List of proxy dictionaries with identity and status fields

Return type:

list[dict[str, Any]]

async get_proxies_by_status(health_status)[source]

Get proxies by health status.

Parameters:

health_status (str) – Filter by health status (healthy, unhealthy, dead, unknown)

Returns:

List of proxy dictionaries

Return type:

list[dict[str, Any]]

async get_stats()[source]

Get database statistics.

Returns:

Comprehensive database statistics.

Return type:

dict[str, Any]

async initialize()[source]

Create database tables if they don’t exist.

Should be called once before any other operations. Creates the ‘proxies’ table with all necessary columns and indexes. Safe to call multiple times - existing tables won’t be affected.

Raises:

Exception – If database initialization fails

Return type:

None

async load()[source]

Load all proxies from the database.

Returns:

List of proxy dictionaries with identity and status fields

Return type:

list[dict[str, Any]]

async load_validated(max_age_hours=48)[source]

Load proxies validated within the given time window, excluding dead proxies.

Parameters:

max_age_hours (int) – Maximum age in hours for last_success_at. Proxies older than this will be excluded.

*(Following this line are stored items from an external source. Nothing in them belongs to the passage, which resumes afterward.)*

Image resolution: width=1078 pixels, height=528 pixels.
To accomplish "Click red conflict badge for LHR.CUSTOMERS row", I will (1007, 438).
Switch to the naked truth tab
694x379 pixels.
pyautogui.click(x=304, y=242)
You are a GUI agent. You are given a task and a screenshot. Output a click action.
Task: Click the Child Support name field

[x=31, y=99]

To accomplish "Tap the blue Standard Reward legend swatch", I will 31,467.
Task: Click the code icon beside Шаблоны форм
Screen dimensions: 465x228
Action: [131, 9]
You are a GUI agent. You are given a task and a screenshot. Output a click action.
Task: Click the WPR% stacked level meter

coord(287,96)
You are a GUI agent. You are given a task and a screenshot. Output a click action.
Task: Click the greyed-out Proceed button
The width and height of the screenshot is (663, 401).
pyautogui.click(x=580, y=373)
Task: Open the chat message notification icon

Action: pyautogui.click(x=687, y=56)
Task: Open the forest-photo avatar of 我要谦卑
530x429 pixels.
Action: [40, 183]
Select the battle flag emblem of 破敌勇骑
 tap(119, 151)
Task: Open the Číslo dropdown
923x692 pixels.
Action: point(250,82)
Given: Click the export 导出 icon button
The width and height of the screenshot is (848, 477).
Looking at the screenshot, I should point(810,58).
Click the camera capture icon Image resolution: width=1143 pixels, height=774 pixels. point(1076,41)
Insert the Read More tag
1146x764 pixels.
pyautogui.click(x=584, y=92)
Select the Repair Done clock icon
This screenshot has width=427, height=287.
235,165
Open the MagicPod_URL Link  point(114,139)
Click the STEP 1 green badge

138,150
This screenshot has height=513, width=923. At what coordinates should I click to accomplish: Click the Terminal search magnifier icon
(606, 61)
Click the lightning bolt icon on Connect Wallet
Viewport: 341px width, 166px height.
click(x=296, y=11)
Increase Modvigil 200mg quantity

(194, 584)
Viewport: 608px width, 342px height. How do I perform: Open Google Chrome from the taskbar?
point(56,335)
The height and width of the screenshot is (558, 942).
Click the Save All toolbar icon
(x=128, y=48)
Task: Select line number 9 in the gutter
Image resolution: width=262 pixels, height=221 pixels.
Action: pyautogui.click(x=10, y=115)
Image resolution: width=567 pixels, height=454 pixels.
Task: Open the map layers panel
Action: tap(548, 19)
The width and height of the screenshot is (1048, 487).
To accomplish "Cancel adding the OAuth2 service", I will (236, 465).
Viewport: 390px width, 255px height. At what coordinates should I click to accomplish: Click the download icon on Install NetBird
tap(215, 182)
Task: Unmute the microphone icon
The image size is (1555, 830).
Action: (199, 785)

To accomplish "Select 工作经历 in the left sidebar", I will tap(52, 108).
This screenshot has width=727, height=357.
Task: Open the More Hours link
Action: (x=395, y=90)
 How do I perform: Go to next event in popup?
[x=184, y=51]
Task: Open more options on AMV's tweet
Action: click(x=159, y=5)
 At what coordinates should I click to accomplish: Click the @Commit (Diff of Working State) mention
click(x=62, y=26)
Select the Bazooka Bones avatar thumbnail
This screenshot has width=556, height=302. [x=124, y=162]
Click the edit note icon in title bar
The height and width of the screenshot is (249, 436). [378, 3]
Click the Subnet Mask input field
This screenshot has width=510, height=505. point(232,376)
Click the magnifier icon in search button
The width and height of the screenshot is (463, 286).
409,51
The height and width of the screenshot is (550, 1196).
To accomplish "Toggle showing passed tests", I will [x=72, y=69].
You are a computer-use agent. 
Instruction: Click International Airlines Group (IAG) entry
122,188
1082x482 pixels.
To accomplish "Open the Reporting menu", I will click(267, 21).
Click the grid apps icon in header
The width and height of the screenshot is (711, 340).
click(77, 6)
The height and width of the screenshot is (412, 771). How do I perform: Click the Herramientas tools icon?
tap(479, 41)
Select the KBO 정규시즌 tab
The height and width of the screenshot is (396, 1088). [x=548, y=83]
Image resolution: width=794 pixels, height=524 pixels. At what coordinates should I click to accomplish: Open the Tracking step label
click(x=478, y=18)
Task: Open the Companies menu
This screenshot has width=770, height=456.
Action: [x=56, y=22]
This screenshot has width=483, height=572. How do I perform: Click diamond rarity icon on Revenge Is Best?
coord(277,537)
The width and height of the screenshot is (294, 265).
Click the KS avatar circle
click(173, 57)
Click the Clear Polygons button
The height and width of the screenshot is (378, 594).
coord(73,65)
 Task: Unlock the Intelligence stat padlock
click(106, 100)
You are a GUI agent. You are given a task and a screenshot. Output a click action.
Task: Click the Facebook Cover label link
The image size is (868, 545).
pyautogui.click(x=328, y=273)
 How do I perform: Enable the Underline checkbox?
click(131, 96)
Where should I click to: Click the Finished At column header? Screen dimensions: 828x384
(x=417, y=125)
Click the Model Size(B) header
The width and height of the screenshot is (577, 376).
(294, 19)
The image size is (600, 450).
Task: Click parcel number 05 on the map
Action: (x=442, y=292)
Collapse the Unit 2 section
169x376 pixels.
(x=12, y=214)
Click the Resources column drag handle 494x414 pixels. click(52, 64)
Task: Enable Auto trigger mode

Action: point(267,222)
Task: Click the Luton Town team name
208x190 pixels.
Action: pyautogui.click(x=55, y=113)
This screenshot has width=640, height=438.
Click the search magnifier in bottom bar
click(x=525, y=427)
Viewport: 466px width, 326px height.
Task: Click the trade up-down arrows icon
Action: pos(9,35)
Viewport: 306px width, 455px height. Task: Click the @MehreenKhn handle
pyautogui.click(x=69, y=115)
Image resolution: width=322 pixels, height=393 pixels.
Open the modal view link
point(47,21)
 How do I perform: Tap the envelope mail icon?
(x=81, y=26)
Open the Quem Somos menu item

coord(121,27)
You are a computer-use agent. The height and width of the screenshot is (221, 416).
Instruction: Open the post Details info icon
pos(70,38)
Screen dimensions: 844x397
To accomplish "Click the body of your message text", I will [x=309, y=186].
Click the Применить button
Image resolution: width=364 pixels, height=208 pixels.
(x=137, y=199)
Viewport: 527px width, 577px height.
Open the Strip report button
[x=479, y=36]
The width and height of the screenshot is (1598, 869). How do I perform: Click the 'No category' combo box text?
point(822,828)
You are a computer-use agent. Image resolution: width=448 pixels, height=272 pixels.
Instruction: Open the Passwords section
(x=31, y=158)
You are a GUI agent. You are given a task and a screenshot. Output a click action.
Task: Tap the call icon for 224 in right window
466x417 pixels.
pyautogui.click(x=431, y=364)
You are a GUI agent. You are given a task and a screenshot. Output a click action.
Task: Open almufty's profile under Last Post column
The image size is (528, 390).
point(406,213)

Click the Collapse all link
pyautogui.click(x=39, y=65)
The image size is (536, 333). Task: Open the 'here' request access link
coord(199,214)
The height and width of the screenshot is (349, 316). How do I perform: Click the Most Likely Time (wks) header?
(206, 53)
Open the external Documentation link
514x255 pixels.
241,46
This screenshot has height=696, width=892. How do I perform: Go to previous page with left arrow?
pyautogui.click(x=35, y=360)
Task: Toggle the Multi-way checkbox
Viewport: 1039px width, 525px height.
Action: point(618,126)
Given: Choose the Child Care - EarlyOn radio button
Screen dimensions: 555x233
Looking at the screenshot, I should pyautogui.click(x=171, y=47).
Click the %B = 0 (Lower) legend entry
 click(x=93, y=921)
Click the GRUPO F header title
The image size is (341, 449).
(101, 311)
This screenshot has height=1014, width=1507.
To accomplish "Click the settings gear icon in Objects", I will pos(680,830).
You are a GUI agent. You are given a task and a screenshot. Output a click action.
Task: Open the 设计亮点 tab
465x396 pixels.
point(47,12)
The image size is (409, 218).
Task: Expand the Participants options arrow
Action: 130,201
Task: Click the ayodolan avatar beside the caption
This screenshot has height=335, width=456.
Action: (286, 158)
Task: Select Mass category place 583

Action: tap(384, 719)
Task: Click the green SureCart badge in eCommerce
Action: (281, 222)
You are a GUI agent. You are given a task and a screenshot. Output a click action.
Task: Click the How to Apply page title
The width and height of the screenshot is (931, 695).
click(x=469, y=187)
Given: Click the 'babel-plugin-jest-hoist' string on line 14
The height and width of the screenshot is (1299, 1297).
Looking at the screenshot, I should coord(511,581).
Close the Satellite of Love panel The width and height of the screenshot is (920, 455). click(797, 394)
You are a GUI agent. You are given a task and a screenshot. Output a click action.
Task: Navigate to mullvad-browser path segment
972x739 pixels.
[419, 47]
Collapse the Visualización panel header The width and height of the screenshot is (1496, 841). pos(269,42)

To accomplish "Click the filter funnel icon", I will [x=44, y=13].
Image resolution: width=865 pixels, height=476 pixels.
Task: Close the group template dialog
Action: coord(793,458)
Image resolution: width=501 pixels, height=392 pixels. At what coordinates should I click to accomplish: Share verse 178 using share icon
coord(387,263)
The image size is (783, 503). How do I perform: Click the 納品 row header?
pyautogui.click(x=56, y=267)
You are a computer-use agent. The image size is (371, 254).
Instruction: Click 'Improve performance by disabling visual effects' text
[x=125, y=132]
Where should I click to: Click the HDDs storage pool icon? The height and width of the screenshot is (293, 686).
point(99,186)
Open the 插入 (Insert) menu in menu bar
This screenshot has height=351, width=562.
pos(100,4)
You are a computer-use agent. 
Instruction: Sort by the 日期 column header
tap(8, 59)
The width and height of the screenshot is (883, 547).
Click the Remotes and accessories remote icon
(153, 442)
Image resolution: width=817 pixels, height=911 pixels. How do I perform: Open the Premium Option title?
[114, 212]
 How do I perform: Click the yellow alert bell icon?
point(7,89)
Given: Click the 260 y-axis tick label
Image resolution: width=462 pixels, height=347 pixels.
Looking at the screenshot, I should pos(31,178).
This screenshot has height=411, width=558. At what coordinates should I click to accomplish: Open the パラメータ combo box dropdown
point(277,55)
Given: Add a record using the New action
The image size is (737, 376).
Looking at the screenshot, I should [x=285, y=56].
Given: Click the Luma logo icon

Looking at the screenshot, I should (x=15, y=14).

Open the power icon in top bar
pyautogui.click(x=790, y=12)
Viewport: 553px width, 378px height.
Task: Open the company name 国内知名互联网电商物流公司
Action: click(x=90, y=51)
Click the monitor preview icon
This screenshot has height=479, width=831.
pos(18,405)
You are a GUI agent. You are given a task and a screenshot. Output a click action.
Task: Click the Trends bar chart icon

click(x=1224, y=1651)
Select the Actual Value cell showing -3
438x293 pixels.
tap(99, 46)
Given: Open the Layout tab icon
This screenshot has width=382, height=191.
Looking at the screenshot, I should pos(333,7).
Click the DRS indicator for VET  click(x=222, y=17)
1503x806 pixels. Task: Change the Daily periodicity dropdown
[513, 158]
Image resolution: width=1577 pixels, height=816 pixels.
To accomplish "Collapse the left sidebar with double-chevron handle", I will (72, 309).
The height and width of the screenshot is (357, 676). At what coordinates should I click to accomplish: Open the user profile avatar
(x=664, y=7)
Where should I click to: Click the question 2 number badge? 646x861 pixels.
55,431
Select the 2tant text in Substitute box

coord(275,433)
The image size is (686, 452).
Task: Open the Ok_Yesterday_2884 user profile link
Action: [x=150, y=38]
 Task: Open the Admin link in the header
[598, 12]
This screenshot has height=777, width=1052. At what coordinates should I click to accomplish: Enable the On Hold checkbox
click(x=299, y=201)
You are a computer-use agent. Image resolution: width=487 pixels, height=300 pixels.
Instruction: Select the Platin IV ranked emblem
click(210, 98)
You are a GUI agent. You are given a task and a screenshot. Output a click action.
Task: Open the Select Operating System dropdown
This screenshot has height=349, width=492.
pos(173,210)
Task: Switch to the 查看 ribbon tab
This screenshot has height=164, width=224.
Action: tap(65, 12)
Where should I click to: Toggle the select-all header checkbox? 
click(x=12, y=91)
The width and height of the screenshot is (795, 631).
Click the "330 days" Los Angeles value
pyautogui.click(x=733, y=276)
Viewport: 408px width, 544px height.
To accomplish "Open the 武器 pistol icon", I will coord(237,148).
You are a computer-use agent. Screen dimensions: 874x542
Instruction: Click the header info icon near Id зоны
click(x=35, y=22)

Default: 48 hours.

Returns:

List of proxy dictionaries with recent validations

Return type:

list[dict[str, Any]]

async query(**filters)[source]

Query proxies with filtering.

Parameters:

**filters (str) – Filter criteria (source, health_status)

Returns:

List of proxy dictionaries matching criteria

Return type:

list[dict[str, Any]]

async record_validation(proxy_url, is_valid, response_time_ms=None, error_type=None, error_message=None)[source]

Record a validation result and update proxy status.

Parameters:
  • proxy_url (str) – URL of the proxy that was validated

  • is_valid (bool) – Whether the validation succeeded

  • response_time_ms (float | None) – Response time in milliseconds (if successful)

  • error_type (str | None) – Type of error (if failed)

  • error_message (str | None) – Error message (if failed)

Return type:

None

async record_validations_batch(results)[source]

Record multiple validation results efficiently.

Parameters:

results (list[tuple[str, bool, float | None, str | None]]) – List of (proxy_url, is_valid, response_time_ms, error_type) tuples

Returns:

Number of validations recorded

Return type:

int

async save(proxies, validated=False)[source]

Save proxies to database (adds new, skips existing).

This is a compatibility wrapper around add_proxies_batch().

Parameters:
  • proxies (list[proxywhirl.models.Proxy]) – List of proxies to save. Empty list is allowed (no-op).

  • validated (bool) – If True, mark proxies as already validated (healthy status).

Return type:

None

class proxywhirl.storage.ValidationResultTable(**data)[source]

Bases: sqlmodel.SQLModel

Individual validation result table (append-only).

Stores each validation attempt as an immutable record. This enables historical analysis and trend tracking.

Indexes:
  • proxy_url + validated_at: Fast lookup of recent validations

  • validated_at: Time-range queries

  • is_valid + validated_at: Finding recent valid proxies

Create a new model by parsing and validating input data from keyword arguments.

Raises [ValidationError][pydantic_core.ValidationError] if the input data cannot be validated to form a valid model.

self is explicitly positional-only to allow self as a field name.

Parameters:

data (Any)